● LISTED RECORDS
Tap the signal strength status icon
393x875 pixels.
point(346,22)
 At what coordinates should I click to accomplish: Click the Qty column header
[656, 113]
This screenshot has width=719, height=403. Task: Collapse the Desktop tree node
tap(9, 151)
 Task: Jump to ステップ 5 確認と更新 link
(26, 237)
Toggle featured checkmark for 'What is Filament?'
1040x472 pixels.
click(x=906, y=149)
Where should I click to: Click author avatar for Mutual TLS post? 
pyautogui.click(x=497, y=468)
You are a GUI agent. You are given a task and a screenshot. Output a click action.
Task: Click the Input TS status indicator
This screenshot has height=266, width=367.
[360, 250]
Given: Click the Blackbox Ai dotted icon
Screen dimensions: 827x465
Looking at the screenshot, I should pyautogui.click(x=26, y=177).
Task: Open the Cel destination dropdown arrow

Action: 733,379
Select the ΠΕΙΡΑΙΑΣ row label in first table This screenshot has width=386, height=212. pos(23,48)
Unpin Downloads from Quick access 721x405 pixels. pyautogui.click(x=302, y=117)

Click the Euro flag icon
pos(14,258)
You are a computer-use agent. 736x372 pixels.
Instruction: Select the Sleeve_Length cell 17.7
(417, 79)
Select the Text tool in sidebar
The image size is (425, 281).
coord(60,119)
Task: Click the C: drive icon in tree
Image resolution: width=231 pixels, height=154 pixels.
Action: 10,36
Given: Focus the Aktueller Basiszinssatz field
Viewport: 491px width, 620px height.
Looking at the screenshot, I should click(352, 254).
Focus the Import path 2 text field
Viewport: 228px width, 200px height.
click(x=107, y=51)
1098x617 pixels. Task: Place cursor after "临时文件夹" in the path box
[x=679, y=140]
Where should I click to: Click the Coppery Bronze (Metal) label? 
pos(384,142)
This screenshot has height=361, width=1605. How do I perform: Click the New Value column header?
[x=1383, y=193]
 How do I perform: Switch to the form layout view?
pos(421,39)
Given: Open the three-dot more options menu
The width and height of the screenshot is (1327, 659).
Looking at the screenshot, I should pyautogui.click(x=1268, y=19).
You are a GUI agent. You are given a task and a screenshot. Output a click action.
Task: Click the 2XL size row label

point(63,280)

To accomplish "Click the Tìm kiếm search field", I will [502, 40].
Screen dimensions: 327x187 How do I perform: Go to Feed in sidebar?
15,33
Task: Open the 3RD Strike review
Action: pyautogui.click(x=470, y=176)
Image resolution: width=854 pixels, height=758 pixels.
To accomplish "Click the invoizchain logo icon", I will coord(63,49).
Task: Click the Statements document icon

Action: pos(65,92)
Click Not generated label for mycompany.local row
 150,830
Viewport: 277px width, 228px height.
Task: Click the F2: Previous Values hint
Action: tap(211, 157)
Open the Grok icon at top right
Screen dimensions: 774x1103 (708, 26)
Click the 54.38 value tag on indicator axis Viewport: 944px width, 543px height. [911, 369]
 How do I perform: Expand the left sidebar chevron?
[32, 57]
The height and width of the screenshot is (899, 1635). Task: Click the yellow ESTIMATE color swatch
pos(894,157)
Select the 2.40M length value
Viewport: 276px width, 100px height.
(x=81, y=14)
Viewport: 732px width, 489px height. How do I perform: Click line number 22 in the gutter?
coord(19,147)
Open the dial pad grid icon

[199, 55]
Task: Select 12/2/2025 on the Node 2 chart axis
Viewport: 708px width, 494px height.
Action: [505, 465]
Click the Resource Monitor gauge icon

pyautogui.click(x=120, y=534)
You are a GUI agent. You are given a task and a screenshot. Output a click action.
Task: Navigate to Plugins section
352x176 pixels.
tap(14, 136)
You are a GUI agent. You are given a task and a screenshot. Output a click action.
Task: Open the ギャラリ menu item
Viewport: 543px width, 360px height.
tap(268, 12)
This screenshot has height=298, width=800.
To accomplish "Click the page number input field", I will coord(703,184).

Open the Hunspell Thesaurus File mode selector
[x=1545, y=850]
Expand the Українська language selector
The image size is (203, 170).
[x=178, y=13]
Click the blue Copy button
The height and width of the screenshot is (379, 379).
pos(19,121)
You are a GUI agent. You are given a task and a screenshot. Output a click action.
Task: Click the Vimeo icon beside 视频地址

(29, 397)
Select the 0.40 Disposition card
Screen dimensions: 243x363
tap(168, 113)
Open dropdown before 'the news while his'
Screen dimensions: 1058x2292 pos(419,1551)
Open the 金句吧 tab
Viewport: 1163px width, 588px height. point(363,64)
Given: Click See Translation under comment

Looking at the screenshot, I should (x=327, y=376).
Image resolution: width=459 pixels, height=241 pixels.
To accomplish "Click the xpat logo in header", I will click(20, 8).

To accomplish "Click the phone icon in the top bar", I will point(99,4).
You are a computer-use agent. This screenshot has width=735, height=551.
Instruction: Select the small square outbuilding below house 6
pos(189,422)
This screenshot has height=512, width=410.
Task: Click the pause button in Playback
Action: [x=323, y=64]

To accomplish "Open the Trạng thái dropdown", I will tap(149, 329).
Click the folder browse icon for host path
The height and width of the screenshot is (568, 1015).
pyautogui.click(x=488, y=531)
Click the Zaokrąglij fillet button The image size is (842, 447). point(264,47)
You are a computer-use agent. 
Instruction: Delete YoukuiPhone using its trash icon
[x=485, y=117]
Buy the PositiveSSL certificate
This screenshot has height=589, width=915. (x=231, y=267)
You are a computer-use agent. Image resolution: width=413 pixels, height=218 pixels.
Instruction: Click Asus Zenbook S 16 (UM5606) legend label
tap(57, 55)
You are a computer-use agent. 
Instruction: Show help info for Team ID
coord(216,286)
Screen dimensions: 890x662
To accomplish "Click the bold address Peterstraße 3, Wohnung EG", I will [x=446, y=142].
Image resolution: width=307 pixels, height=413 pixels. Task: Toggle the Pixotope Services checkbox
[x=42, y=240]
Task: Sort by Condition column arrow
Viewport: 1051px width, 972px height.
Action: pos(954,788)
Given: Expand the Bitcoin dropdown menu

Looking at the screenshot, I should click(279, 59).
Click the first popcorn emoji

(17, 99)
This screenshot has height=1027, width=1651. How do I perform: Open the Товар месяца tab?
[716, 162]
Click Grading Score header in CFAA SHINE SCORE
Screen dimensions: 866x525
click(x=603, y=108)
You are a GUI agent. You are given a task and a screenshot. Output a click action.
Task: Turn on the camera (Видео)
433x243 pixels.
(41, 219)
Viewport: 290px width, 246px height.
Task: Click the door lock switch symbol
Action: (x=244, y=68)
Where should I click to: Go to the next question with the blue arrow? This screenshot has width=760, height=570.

● EXERCISE GOAL
In the listing above, find each line with "indicator" and copy it.

● SOLUTION FOR THIS EXERCISE
Task: Click the Input TS status indicator
Click the 54.38 value tag on indicator axis Viewport: 944px width, 543px height. [911, 369]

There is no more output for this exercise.